Attosecond Interference Induced by Coulomb-Field-Driven Transverse Backward-Scattering Electron Wave-Packets

TL;DR

This paper reveals a new Coulomb-field-driven transverse backward-scattering interference in photoelectron momentum distributions, enabling ultrafast electron dynamics imaging in atoms and molecules with attosecond precision.

Contribution

It introduces a novel interference structure caused by transverse backward-scattering, expanding understanding of electron dynamics beyond conventional rescattering models.

Findings

Identifies a universal transverse interference pattern in photoelectron distributions.

Links the interference to electrons ionized within 200 attoseconds of the laser field crest.
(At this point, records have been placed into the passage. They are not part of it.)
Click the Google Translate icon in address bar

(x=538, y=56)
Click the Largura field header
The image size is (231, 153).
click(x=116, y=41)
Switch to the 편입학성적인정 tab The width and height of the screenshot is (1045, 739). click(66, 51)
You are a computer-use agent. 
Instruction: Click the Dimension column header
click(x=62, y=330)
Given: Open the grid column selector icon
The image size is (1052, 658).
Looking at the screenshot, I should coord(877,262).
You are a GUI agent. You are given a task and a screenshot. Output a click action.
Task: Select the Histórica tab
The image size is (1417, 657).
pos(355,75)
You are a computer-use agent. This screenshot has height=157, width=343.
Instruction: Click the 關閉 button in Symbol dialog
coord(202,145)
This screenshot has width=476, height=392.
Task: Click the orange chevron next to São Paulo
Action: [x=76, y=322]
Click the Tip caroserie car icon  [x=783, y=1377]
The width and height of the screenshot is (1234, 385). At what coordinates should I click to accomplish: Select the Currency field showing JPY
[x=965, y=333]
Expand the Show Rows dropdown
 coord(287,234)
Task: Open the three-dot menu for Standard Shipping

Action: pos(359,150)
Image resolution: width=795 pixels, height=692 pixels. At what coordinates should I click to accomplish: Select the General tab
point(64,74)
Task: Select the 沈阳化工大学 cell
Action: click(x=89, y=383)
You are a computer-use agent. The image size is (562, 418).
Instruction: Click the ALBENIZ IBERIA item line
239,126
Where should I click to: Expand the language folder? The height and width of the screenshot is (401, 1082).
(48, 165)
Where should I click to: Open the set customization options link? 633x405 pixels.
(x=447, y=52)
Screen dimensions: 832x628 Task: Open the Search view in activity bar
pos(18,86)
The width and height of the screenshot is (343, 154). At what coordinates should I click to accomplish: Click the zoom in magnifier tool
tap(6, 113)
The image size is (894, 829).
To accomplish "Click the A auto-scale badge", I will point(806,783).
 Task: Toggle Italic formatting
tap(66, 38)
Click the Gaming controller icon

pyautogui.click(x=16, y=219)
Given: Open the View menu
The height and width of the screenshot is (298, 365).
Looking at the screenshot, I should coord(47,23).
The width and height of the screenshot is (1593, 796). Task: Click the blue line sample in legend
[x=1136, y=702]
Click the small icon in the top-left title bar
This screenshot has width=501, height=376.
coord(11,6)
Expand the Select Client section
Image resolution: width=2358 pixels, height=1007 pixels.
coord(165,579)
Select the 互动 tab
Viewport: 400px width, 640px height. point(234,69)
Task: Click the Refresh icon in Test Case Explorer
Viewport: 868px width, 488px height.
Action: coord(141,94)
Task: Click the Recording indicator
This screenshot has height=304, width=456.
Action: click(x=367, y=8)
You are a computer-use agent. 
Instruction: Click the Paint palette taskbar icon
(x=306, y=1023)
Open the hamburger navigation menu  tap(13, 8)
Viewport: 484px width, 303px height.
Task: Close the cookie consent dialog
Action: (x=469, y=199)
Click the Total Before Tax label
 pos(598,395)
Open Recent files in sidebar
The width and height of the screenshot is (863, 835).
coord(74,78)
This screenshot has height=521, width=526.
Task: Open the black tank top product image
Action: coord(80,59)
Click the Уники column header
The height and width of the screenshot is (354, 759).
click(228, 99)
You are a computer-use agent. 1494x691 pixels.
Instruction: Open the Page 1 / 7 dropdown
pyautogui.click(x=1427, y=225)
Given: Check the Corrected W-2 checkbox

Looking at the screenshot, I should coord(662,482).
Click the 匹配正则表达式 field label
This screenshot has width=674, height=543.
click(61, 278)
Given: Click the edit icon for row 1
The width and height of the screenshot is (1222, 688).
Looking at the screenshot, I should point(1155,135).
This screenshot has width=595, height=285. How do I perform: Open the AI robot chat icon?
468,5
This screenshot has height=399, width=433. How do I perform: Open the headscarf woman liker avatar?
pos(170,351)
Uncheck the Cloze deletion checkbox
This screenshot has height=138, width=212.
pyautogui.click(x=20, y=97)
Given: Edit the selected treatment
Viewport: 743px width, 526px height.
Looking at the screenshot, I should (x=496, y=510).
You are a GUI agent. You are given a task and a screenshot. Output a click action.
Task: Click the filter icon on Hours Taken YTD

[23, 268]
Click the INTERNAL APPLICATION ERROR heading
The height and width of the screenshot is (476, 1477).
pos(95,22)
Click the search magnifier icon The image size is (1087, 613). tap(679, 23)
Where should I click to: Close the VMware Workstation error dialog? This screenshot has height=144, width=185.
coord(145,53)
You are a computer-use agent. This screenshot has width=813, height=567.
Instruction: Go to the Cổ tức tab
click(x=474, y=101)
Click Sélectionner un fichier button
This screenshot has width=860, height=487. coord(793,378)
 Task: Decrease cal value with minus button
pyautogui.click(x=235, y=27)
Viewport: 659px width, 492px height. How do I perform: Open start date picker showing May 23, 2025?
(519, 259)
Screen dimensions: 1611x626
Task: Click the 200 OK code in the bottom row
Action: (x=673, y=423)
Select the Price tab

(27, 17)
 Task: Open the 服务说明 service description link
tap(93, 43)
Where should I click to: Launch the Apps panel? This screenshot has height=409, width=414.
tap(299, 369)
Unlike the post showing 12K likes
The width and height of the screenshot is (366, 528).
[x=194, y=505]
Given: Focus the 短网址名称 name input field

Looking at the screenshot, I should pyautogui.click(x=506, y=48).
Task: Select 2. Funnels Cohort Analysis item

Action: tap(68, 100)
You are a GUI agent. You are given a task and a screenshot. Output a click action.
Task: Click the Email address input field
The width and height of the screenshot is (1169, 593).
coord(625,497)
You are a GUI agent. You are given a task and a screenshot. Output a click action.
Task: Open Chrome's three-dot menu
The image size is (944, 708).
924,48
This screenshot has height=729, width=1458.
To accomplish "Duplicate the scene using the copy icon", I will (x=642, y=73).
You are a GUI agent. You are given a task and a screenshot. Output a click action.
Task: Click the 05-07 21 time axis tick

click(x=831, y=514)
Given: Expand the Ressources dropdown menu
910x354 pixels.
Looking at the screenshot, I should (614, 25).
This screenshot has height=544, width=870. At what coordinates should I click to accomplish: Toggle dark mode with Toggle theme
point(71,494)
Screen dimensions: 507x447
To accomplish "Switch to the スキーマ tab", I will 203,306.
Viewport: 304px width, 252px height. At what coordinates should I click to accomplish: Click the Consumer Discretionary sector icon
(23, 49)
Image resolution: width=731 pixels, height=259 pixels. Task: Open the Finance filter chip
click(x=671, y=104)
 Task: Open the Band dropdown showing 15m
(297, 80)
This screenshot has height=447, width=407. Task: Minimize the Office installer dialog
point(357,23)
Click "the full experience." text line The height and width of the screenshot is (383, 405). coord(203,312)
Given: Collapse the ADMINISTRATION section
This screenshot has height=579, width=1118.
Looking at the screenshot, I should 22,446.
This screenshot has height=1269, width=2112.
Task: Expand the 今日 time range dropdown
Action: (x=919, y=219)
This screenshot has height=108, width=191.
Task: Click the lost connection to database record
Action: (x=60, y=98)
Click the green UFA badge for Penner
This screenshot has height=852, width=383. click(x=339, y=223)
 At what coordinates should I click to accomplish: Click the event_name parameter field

Demonstrates potential for ultrafast electron dynamics measurement.

Abstract

A novel and universal interference structure is found in the photoelectron momentum distribution of atoms in intense infrared laser field. Theoretical analysis shows that this structure can be attributed to a new form of Coulomb-field-driven backward-scattering of photoelectrons in the direction perpendicular to the laser field, in contrast to the conventional rescattering along the laser polarization direction. This transverse backward-scattering process is closely related to a family of photoelectrons initially ionized within a time interval of less than 200 attosecond around the crest of the laser electric field. Those electrons, acquiring near-zero return energy in the laser field, will be pulled back solely by the ionic Coulomb field and backscattered in the transverse direction. Moreover, this rescattering process mainly occurs at the first or the second return times, giving rise to different phases of the photoelectrons. The interference between these photoelectrons leads to unique curved interference fringes which are observable for most current intense field experiments, opening a new way to record the electron dynamics in atoms and molecules on a time scale much shorter than an optical cycle.